Only more modern reviewers have failed to be lured in by its promises. In 1998, All Game Guide rated it a 40, called it "shallow," rejected its RPG credentials, and said that "it fails to take advantage of what a reactive computer can do that a non-reactive book cannot."
           
When I got done typing all of this and started searching for other modern takes on the game, I was delighted to see that Jimmy Maher ("The Digital Antiquarian") had covered it in 2016. As I read his piece, he at first scared the bejesus out of me by calling his initial reactions "a unique and very pleasant experience." But his opinion evolves as he plays, and eventually we get to the good stuff:
        
[T]here inevitably comes a point when you realize that everything Infocom has been saying about their game and everything the game has been implying about itself is a lie. Far from being the more easy-going sort of text adventure that it’s purported to be, Journey is a minefield of the very dead ends it decries, a cruel betrayal of everything it supposedly stands for. It turns out that there is exactly one correct path through the dozens of significant choices you make in playing the game to completion. Make one wrong choice and it’s all over. Worse--far worse--more often than not you are given no clue about the irrecoverable blunder you’ve just made. You might play on for hours before being brought up short.
        
When I rated it in 2011, I gave it a 23 without even bothering to explain the GIMLET. I don't know what I was thinking with some of the ratings. I gave it 2 points for "character creation and development" when it deserves 0 and 4 points for "magic and combat" when it deserves maybe 2 (some of the uses of magic to solve puzzles are at least well-described). A revision brings the score down to 17. It does best in the "game world" (3) despite being derivative, and in the graphics, which are credited to Donald Langosy. I agree with Adams that they're well-composed, and the game didn't skimp on them: practically every scene has a different set. 
          
Evocative graphics are one of the game's few positives.
          
The most surprising thing about Journey is that it was written by Infocom-founder Marc Blank, author of the original Zork series as well as the Enchanter series and several other Infocom titles. It certainly has his quality of prose, but it's hard to believe that he didn't understand why the basic approach was so much worse than the open-world games for which he was famous. Maher's account of the game's development suggests that the developers were in love with the interface: "an experiment to find out whether you could play an interactive story without having to type." There's nothing wrong with that, but it doesn't explain why the interface had to so relentlessly drive the player forward, to punish him so severely for minor mistakes, and to waste so much of his time in unwinnable scenarios.
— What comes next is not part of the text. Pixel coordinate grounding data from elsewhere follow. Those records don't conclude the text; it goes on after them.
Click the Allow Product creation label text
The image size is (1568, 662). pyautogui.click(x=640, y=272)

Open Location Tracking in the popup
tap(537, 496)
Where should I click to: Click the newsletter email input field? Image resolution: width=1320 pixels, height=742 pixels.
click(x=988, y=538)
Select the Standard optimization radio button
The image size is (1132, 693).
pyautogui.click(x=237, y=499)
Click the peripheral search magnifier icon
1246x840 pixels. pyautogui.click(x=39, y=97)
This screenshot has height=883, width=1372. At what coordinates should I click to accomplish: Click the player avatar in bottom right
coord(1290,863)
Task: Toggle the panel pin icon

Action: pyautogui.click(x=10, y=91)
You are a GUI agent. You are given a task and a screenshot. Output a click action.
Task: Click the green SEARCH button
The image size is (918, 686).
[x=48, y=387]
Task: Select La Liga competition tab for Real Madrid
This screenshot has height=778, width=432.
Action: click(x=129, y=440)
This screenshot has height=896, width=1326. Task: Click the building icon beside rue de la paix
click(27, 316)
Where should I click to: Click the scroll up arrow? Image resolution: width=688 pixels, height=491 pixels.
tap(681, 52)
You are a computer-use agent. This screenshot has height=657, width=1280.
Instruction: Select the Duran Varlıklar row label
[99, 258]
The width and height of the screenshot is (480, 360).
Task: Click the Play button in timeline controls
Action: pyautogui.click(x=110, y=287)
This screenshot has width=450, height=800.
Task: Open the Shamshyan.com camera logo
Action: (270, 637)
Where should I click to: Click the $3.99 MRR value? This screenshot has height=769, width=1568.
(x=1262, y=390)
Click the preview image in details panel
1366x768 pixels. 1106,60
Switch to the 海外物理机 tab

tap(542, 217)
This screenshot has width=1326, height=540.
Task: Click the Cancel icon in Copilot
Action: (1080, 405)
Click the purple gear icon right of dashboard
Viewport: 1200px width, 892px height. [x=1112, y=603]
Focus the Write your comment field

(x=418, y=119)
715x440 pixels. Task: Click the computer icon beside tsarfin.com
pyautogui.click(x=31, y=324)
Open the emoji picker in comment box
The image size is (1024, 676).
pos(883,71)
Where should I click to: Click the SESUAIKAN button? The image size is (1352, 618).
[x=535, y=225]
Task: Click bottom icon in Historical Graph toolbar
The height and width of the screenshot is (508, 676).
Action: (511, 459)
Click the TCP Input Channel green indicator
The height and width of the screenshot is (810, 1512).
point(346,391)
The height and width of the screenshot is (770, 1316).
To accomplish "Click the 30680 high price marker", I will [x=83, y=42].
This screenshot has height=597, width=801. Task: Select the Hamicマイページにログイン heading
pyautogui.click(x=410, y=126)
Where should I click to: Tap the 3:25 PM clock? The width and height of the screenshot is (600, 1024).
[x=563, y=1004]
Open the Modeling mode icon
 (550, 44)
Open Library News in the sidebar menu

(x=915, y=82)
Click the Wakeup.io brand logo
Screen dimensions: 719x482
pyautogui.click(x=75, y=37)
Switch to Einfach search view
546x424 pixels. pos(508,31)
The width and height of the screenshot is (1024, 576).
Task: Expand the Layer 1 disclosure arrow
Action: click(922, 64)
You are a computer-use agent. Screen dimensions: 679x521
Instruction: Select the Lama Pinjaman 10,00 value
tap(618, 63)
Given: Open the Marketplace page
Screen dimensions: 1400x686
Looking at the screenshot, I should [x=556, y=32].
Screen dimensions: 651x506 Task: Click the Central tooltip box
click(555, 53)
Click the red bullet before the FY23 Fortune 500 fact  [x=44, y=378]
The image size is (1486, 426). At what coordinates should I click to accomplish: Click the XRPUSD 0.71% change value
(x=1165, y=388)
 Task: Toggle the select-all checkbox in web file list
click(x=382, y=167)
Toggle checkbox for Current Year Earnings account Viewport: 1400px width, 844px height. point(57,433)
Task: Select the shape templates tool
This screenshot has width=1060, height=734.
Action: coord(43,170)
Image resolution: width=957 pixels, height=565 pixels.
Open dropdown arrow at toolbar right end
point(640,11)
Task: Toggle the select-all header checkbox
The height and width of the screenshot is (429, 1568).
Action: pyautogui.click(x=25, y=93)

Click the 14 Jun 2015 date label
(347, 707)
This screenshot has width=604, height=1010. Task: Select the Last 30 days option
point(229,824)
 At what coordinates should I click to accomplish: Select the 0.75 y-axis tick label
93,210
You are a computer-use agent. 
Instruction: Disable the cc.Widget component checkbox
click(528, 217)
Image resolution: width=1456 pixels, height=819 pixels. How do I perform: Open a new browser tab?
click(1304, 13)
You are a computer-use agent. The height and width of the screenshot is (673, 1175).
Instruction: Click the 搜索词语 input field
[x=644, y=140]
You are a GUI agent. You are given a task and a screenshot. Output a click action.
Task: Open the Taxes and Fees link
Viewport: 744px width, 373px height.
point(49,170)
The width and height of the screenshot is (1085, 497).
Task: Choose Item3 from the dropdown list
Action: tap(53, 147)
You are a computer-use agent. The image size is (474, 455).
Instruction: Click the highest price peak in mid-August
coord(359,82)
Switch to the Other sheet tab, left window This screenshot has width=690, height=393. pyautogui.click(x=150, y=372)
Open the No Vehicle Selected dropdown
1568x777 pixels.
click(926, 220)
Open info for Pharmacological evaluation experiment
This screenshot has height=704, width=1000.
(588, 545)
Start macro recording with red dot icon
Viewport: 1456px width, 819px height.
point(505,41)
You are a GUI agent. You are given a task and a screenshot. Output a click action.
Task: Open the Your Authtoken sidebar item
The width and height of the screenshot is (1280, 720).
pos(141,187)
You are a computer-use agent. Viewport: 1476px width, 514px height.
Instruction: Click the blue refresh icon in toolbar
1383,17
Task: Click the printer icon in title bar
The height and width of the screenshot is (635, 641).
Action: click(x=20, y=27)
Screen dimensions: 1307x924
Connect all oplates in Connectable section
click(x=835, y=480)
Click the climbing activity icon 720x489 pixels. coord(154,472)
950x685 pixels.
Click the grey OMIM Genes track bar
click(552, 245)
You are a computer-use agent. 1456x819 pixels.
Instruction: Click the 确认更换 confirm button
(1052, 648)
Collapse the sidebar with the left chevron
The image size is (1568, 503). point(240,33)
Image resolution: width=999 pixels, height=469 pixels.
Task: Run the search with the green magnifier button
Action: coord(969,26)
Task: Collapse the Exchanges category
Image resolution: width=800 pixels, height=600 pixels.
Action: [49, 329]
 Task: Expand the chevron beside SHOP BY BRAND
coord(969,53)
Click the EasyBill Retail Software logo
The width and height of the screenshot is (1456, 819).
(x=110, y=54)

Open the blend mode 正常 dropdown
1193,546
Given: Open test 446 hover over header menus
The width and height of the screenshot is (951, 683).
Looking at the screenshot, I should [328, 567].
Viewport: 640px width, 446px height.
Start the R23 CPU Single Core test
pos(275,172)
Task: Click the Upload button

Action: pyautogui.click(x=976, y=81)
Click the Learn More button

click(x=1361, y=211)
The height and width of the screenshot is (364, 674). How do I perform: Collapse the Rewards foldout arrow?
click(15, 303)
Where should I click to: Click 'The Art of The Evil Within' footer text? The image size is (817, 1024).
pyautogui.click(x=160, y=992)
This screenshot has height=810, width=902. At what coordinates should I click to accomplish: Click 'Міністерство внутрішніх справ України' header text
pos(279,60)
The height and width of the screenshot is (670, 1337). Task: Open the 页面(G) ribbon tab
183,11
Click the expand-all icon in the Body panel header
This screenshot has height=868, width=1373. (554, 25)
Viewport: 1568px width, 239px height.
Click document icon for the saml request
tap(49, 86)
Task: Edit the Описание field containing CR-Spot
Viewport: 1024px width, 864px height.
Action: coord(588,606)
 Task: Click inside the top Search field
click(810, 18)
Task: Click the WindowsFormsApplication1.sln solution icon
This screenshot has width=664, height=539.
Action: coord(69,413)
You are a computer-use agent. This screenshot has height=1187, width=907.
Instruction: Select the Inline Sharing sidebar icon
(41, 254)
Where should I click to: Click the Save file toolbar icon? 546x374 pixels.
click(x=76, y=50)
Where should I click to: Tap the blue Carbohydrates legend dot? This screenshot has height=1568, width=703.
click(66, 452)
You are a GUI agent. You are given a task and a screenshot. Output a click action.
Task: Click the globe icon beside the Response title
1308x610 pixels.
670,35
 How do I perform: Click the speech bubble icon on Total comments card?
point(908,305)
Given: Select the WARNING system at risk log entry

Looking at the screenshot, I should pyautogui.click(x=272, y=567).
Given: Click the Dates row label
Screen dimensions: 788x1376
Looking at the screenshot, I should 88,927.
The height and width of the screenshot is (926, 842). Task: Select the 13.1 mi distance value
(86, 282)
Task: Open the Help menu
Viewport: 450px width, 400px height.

Fortunately, it didn't begin a trend. I like to think that Blank himself was dissatisfied with the result, which is why we saw no more games in the "Golden Age Trilogy," as the secondary title screen has it. 
                
I like to think that the next two would have been Destination and Return.
           
So there it is. In an attempt to get a "quick win," I managed to waste a lot of time and get myself highly frustrated on a non-RPG, for no benefit except to increase my "win" percentage by 0.31%. This does not bode well for an eventual return visit to, say, Wizardry IV, but we'll see.
        

76 comments:

  1. I love how you faithfully give previous games a second chance (you don't stop believing that they can be defeated), but instead of accepting this one with open arms you perhaps should've gone your separate ways. That it demands a single very specific, unintuitive route instead of letting you play it any way you want it is a huge disappointment.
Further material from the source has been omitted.